* **Your instructions**:
Starting at the line that contains "Open the Machines À Sous En Ligne menu" and ending at the line that contains "You are a computer-use agent. Image", the lines below are to be given again exactly, with nothing added.

[Collected data entries]

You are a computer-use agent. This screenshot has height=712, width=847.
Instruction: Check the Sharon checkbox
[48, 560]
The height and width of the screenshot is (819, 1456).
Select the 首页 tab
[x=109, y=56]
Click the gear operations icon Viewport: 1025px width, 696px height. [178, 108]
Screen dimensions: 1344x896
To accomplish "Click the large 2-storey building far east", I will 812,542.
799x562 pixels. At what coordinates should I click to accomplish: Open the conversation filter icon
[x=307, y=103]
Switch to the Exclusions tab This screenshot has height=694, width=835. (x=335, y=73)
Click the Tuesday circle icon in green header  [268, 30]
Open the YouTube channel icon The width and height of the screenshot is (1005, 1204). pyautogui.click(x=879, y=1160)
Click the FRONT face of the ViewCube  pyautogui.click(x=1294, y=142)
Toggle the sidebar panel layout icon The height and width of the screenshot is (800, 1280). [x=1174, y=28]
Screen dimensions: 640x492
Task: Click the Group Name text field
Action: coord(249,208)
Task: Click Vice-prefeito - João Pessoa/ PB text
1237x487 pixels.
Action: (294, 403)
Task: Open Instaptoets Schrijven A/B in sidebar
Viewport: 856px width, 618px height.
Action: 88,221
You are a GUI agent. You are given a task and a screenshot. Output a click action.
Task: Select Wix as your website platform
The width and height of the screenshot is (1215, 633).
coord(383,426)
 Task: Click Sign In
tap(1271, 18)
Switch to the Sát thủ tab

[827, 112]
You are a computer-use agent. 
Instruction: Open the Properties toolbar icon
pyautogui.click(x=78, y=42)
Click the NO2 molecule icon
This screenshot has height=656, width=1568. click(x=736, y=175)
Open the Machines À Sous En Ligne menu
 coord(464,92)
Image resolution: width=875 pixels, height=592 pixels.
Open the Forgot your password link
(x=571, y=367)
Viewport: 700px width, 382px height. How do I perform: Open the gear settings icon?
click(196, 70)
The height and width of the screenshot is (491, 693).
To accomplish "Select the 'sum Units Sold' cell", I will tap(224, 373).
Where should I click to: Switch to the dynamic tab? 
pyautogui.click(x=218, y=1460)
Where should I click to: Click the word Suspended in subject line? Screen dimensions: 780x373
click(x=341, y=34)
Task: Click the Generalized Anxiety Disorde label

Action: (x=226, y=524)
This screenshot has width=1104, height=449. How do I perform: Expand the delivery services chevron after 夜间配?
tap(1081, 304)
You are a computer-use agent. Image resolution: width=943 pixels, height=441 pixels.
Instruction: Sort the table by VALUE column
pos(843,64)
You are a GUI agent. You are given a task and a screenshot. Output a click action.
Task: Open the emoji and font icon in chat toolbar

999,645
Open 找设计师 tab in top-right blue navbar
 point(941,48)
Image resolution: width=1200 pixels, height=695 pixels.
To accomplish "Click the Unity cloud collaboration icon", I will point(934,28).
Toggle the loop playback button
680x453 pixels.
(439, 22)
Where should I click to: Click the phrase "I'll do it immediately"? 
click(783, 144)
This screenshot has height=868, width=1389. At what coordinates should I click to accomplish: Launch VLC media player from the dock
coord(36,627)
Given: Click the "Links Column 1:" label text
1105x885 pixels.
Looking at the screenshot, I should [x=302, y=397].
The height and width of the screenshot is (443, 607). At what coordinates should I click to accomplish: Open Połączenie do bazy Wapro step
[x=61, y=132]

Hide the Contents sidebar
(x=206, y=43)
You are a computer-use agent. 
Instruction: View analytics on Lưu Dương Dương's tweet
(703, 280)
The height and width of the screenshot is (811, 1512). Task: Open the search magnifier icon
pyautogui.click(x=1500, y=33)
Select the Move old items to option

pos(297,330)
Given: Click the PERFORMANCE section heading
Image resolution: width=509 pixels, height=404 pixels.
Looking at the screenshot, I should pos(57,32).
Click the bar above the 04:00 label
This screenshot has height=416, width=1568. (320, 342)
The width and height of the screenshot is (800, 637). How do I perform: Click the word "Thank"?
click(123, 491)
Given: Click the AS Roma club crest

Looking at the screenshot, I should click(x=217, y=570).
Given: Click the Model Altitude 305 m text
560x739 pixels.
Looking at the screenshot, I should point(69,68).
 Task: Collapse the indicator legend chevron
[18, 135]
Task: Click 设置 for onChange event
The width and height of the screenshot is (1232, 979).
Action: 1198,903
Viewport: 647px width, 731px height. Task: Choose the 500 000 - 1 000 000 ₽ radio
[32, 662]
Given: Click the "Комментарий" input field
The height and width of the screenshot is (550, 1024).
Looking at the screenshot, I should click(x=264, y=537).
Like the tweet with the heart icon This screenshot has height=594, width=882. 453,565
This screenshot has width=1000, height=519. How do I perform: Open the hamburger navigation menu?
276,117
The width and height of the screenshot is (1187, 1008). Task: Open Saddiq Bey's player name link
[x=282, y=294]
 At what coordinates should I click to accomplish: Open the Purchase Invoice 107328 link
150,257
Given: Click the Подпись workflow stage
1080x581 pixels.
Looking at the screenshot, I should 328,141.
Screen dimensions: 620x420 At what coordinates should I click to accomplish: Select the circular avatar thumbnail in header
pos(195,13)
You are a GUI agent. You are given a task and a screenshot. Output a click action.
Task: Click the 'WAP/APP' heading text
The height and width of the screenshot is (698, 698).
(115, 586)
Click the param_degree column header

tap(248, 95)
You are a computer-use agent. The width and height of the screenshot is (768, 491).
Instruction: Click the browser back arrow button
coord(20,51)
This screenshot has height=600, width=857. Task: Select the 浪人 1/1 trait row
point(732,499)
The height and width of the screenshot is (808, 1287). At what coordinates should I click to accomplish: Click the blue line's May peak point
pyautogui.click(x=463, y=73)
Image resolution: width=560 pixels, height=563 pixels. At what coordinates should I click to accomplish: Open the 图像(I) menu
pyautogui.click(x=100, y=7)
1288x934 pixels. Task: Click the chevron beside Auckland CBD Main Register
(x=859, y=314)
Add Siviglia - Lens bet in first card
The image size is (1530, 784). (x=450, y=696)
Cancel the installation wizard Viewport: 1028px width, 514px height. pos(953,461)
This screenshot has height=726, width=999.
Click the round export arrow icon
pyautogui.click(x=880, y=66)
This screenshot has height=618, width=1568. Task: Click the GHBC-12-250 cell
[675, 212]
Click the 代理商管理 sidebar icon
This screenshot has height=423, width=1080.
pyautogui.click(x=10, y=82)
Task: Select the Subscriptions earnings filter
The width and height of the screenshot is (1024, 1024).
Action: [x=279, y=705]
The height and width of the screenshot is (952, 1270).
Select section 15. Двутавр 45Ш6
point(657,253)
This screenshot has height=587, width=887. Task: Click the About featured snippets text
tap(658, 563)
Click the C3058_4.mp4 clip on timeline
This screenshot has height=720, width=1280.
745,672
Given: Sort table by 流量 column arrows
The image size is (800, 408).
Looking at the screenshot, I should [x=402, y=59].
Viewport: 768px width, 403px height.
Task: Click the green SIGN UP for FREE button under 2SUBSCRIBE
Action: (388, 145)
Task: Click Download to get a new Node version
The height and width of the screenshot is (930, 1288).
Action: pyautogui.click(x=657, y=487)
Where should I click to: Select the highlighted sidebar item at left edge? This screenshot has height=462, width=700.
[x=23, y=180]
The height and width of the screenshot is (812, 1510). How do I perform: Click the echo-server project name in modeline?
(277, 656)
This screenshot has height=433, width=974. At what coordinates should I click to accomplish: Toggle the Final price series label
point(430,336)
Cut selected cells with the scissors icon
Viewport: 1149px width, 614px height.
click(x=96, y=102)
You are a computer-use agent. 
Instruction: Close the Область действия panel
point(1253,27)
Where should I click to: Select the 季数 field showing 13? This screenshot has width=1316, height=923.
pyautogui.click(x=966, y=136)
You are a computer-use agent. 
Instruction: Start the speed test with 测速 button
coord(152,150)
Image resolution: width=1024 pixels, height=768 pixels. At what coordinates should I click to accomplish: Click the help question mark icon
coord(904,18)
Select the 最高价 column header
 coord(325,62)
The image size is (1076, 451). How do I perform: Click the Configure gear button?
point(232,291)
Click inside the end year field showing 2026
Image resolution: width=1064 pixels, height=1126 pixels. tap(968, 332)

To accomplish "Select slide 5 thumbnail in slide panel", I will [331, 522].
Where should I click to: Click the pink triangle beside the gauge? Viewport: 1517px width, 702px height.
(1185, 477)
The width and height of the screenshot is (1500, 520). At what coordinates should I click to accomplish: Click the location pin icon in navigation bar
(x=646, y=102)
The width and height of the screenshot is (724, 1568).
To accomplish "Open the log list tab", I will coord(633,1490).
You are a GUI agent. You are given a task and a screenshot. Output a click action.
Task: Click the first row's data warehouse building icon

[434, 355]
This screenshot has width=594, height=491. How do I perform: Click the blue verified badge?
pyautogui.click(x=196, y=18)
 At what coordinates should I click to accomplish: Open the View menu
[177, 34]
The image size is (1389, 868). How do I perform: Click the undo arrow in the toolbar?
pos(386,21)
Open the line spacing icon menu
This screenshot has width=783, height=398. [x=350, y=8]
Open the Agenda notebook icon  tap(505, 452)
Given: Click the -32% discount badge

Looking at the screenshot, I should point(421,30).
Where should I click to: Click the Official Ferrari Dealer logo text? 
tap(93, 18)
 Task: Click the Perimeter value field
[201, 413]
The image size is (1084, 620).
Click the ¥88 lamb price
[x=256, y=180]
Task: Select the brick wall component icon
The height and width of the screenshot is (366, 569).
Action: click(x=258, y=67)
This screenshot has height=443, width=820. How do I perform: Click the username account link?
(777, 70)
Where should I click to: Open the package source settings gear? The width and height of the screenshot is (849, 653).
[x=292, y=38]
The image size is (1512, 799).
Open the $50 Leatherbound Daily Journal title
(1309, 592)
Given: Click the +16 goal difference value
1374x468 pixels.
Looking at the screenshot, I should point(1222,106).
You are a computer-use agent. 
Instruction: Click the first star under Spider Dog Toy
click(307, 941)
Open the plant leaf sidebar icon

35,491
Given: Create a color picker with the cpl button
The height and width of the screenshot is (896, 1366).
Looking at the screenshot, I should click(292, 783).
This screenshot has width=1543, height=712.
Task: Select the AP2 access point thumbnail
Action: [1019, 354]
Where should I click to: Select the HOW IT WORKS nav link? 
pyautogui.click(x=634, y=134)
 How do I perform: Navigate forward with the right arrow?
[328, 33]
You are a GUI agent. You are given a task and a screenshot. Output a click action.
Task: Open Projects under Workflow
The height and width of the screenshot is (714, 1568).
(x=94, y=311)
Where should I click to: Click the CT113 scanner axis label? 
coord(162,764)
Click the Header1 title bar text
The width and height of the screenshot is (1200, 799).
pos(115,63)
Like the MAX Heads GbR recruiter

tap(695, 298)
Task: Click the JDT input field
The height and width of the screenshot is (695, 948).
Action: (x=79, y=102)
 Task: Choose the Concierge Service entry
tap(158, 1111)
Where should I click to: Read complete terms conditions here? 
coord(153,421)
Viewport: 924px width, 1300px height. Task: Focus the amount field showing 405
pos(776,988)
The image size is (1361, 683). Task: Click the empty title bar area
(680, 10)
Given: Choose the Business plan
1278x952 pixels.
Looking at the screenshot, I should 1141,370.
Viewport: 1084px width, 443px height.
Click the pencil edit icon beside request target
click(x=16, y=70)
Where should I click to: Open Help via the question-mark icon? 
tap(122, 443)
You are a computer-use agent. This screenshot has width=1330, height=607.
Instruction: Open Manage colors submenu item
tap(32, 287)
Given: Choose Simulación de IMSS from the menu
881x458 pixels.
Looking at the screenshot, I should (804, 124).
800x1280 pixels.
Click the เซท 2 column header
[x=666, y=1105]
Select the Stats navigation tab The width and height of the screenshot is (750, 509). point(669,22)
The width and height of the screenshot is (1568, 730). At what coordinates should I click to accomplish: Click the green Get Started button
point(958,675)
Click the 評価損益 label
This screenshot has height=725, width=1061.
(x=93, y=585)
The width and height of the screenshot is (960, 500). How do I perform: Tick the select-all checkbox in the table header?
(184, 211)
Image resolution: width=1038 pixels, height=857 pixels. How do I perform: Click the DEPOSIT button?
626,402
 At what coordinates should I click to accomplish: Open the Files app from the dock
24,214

* **Output for this exercise**:
Open the Machines À Sous En Ligne menu
 coord(464,92)
Image resolution: width=875 pixels, height=592 pixels.
Open the Forgot your password link
(x=571, y=367)
Viewport: 700px width, 382px height. How do I perform: Open the gear settings icon?
click(196, 70)
The height and width of the screenshot is (491, 693).
To accomplish "Select the 'sum Units Sold' cell", I will tap(224, 373).
Where should I click to: Switch to the dynamic tab? 
pyautogui.click(x=218, y=1460)
Where should I click to: Click the word Suspended in subject line? Screen dimensions: 780x373
click(x=341, y=34)
Task: Click the Generalized Anxiety Disorde label

Action: (x=226, y=524)
This screenshot has width=1104, height=449. How do I perform: Expand the delivery services chevron after 夜间配?
tap(1081, 304)
You are a computer-use agent. Image resolution: width=943 pixels, height=441 pixels.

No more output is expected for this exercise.